To do: What is needed is an exact retyping of the records below, from the first line through the line that contains "Task: Click the All Data label text".

Records shown:

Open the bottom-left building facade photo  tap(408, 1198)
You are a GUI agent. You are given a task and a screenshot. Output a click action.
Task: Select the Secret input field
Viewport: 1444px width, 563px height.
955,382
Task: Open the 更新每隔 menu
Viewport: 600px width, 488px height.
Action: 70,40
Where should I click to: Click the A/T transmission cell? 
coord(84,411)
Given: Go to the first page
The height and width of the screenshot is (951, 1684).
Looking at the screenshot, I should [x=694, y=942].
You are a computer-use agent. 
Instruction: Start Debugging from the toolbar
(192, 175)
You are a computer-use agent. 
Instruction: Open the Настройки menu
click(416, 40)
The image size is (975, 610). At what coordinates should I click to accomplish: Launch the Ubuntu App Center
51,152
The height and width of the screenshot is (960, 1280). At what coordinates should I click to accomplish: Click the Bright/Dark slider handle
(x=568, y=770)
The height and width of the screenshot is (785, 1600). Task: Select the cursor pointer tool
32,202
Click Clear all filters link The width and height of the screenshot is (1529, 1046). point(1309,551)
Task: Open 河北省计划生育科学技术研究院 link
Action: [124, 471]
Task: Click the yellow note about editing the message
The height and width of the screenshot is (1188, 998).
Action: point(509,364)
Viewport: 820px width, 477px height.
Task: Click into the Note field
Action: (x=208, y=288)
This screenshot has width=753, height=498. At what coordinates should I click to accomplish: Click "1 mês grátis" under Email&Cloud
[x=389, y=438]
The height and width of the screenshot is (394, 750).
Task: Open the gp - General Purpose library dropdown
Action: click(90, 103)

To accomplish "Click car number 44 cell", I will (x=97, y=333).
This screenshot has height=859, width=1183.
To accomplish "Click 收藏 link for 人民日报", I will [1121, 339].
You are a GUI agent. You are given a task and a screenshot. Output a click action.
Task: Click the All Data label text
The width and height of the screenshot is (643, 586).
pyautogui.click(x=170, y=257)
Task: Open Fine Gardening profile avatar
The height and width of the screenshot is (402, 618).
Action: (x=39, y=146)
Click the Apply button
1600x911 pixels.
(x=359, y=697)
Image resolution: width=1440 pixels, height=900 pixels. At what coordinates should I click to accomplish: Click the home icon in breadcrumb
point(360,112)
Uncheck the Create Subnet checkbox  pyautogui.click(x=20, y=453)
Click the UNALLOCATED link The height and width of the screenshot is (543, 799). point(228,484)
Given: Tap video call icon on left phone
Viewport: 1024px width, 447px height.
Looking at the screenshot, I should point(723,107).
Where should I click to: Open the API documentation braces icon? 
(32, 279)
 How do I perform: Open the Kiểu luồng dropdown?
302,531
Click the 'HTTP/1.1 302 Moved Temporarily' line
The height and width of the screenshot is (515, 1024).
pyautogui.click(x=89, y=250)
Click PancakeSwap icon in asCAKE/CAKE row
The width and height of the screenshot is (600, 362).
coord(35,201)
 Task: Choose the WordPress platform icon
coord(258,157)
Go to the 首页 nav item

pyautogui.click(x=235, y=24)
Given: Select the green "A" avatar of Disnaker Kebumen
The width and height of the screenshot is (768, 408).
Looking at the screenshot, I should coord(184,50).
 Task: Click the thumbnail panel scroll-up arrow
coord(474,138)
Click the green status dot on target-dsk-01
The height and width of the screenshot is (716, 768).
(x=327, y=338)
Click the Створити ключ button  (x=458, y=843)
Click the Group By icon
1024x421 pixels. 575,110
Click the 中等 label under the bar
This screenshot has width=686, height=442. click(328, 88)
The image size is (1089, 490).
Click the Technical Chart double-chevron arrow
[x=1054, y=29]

Response to the exercise:
Open the bottom-left building facade photo  tap(408, 1198)
You are a GUI agent. You are given a task and a screenshot. Output a click action.
Task: Select the Secret input field
Viewport: 1444px width, 563px height.
955,382
Task: Open the 更新每隔 menu
Viewport: 600px width, 488px height.
Action: 70,40
Where should I click to: Click the A/T transmission cell? 
coord(84,411)
Given: Go to the first page
The height and width of the screenshot is (951, 1684).
Looking at the screenshot, I should [x=694, y=942].
You are a computer-use agent. 
Instruction: Start Debugging from the toolbar
(192, 175)
You are a computer-use agent. 
Instruction: Open the Настройки menu
click(416, 40)
The image size is (975, 610). At what coordinates should I click to accomplish: Launch the Ubuntu App Center
51,152
The height and width of the screenshot is (960, 1280). At what coordinates should I click to accomplish: Click the Bright/Dark slider handle
(x=568, y=770)
The height and width of the screenshot is (785, 1600). Task: Select the cursor pointer tool
32,202
Click Clear all filters link The width and height of the screenshot is (1529, 1046). point(1309,551)
Task: Open 河北省计划生育科学技术研究院 link
Action: [124, 471]
Task: Click the yellow note about editing the message
The height and width of the screenshot is (1188, 998).
Action: point(509,364)
Viewport: 820px width, 477px height.
Task: Click into the Note field
Action: (x=208, y=288)
This screenshot has width=753, height=498. At what coordinates should I click to accomplish: Click "1 mês grátis" under Email&Cloud
[x=389, y=438]
The height and width of the screenshot is (394, 750).
Task: Open the gp - General Purpose library dropdown
Action: click(90, 103)

To accomplish "Click car number 44 cell", I will (x=97, y=333).
This screenshot has height=859, width=1183.
To accomplish "Click 收藏 link for 人民日报", I will [1121, 339].
You are a GUI agent. You are given a task and a screenshot. Output a click action.
Task: Click the All Data label text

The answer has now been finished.